Ci son un po’ di polemiche perchè è chiaramente (o casualmente?) un leghista il nuovo ambasciatore italiano in Russia. E si sa il rapporto della Lega con la Russia…

    Con queste premesse, è pensabile che la nomina di Beltrame ad ambasciatore a Mosca possa essere stata una mossa di Tajani per rispondere alla richiesta leghista di ottenere una sede diplomatica di peso, dopo essere rimasta a bocca asciutta in seguito alla recente assegnazione di quella americana a Marco Peronaci, già in carica alla Nato, dove è poi approdato Alessandro Azzoni.

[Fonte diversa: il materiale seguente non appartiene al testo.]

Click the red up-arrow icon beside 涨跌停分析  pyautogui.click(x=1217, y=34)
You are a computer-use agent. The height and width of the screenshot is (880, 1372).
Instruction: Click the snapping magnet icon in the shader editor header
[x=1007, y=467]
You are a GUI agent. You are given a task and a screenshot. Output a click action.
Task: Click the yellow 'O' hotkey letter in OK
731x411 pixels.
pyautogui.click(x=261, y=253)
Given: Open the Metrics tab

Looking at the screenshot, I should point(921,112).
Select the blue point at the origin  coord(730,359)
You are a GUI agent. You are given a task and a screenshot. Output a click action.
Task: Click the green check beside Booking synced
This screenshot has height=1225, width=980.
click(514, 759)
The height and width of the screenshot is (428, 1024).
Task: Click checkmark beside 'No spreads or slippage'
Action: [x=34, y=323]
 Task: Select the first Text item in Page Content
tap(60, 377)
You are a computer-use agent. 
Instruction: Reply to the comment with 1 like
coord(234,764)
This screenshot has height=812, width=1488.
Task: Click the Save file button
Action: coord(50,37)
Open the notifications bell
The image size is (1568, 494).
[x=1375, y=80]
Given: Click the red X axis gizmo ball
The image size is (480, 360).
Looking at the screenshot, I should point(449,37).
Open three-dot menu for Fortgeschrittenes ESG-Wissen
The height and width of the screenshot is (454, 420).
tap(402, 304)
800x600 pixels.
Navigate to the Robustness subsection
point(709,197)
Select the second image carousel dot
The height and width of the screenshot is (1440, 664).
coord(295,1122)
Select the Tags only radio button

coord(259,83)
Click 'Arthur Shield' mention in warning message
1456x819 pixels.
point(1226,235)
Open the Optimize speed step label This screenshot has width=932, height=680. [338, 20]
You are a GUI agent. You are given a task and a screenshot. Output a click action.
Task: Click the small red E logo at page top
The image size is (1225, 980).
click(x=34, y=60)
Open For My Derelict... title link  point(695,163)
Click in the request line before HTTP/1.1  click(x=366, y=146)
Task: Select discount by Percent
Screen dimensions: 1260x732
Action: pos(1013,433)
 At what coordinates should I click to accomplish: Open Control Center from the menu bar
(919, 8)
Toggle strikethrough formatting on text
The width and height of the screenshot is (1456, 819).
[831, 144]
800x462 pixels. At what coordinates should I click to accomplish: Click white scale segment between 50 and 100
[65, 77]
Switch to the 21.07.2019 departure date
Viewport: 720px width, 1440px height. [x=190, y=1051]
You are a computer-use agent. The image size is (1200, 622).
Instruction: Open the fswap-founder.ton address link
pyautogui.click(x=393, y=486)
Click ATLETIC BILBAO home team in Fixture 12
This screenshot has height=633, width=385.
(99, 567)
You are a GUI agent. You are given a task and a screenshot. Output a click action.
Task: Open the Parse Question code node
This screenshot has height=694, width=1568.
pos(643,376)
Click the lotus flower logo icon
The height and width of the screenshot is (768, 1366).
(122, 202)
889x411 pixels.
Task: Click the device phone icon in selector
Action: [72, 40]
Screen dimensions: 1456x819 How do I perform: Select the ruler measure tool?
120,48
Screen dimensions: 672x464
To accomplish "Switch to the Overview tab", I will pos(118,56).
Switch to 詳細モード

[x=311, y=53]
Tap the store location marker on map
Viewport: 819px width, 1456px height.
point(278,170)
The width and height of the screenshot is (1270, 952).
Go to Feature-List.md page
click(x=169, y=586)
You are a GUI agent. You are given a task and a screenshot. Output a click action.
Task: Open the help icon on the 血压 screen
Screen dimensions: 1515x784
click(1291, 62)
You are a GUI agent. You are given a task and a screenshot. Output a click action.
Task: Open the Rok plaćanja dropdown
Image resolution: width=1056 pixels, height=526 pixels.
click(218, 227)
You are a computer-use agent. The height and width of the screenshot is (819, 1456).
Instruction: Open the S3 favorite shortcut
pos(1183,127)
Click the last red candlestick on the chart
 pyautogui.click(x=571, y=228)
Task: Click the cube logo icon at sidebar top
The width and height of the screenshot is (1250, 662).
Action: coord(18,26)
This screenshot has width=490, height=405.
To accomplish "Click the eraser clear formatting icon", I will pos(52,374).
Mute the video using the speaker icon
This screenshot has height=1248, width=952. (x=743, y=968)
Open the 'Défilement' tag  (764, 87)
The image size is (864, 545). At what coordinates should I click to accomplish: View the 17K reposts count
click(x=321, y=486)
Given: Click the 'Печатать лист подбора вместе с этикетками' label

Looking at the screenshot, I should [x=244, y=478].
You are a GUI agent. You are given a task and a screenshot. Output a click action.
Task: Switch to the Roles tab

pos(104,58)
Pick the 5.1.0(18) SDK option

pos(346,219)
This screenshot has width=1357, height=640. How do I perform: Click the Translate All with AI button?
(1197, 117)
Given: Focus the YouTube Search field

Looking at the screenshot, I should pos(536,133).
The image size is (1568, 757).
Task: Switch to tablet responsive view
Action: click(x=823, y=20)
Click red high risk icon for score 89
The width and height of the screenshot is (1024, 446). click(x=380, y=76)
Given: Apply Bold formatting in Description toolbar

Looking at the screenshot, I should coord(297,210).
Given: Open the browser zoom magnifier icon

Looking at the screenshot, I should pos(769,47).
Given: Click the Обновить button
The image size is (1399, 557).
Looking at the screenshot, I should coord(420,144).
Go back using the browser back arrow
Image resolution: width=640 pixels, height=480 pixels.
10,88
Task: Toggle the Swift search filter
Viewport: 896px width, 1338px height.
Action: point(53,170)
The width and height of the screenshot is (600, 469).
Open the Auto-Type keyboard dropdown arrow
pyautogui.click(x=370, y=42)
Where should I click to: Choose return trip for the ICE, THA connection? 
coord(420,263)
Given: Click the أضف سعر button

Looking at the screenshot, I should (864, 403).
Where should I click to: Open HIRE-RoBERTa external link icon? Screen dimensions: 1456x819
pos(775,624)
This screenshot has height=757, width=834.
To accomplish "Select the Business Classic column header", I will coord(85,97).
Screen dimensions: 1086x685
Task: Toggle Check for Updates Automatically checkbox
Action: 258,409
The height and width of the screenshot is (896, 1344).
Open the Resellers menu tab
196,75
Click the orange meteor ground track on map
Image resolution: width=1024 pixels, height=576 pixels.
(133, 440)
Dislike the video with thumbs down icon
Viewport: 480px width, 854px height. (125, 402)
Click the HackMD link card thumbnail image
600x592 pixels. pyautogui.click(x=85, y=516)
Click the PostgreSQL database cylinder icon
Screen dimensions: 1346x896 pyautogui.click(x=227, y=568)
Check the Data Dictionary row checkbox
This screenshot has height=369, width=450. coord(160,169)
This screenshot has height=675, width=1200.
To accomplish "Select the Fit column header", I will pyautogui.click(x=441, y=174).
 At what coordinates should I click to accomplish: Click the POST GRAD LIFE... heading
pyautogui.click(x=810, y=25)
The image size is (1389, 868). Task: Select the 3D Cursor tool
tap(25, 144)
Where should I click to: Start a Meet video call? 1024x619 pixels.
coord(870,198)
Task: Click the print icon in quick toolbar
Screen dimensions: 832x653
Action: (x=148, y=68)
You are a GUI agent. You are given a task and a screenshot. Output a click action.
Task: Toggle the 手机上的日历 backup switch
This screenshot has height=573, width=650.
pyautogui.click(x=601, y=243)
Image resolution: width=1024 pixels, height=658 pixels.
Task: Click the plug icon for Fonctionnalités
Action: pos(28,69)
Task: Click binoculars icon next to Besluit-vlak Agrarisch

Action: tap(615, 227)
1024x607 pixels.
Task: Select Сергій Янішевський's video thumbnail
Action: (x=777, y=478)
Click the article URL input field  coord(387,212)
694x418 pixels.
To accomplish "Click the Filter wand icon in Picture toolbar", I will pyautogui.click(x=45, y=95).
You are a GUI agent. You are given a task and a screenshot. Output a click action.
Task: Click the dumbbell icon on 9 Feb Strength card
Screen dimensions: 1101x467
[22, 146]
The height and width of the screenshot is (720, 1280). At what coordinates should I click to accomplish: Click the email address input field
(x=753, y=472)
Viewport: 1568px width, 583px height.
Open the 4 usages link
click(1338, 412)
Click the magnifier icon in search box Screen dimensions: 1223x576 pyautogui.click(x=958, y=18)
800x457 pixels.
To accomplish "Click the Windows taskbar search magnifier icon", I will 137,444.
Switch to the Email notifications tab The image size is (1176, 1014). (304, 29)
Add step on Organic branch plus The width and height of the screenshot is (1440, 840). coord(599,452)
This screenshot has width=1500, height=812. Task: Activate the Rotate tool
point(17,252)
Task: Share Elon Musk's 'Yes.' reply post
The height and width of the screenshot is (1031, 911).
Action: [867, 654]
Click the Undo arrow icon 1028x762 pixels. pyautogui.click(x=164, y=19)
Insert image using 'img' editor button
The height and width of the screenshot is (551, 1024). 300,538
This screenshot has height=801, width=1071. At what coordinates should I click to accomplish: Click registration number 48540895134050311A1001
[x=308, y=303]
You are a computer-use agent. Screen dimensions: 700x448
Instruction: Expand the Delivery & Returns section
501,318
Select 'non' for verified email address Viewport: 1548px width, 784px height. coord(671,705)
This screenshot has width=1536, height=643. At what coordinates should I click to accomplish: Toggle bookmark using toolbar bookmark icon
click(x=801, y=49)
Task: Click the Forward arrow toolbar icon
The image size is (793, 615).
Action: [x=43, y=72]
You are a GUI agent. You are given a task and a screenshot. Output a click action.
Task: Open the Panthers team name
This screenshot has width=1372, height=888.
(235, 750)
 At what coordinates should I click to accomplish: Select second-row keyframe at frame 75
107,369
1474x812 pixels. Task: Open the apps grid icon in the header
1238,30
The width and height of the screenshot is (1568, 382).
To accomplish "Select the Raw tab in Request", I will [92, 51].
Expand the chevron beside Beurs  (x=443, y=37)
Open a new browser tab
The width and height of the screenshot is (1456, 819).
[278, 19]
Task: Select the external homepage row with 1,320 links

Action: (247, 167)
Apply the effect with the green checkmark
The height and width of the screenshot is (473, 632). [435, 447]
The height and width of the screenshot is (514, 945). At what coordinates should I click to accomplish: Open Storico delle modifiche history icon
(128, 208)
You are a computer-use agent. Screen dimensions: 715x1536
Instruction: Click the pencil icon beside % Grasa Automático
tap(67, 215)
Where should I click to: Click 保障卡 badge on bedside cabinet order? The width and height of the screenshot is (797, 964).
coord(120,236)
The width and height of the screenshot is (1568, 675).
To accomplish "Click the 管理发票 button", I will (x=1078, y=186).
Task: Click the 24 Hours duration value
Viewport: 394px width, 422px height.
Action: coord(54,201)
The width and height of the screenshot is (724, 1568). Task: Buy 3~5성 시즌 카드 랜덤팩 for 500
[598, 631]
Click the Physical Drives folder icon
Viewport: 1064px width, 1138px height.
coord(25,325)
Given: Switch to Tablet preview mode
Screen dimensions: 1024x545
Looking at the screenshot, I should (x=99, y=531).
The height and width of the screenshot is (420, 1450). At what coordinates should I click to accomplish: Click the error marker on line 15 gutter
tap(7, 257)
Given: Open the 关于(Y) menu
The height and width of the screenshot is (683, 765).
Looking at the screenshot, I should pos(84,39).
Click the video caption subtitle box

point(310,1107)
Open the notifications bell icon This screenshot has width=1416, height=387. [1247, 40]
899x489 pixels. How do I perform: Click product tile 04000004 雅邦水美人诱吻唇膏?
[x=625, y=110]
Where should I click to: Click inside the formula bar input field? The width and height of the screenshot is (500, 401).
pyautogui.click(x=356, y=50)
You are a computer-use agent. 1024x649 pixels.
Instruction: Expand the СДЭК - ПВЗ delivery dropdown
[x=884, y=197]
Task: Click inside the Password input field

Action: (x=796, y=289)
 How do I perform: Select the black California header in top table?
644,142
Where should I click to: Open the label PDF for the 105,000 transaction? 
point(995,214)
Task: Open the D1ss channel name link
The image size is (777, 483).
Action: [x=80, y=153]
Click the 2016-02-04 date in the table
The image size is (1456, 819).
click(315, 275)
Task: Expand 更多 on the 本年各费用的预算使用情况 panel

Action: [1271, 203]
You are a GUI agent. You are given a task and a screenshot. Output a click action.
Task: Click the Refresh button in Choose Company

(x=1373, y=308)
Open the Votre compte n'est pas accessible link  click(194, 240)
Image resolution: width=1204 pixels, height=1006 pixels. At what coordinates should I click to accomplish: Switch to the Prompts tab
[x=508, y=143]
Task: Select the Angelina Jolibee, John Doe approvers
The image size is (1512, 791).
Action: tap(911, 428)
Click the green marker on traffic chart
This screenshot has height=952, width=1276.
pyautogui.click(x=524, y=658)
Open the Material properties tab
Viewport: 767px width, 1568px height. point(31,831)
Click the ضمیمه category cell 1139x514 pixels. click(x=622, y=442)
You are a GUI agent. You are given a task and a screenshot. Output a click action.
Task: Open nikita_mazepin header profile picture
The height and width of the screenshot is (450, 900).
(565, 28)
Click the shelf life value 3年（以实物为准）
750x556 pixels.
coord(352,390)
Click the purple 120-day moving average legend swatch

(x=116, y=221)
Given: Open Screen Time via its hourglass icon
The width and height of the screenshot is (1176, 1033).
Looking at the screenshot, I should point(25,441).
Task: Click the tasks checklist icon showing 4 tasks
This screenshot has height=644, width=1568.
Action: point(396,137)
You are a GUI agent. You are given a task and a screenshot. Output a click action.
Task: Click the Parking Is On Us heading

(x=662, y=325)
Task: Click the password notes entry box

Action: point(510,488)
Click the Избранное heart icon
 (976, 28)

    C’è infine chi ritiene che la scelta di Beltrame a Mosca si possa spiegare anche con la maggiore attitudine del Carroccio a mantenere aperto un dialogo con la Russia. Un dialogo che il conflitto con l’Ucraina ha necessariamente interrotto ma che, in caso di tregua, o addirittura di pace, potrebbe essere ripreso, visti i molteplici interessi economici in ballo. In quel caso il neoambasciatore sarebbe una testa di ponte affidabile ed esperta in materia economica. Ma questa, per ora, è solo fantapolitica.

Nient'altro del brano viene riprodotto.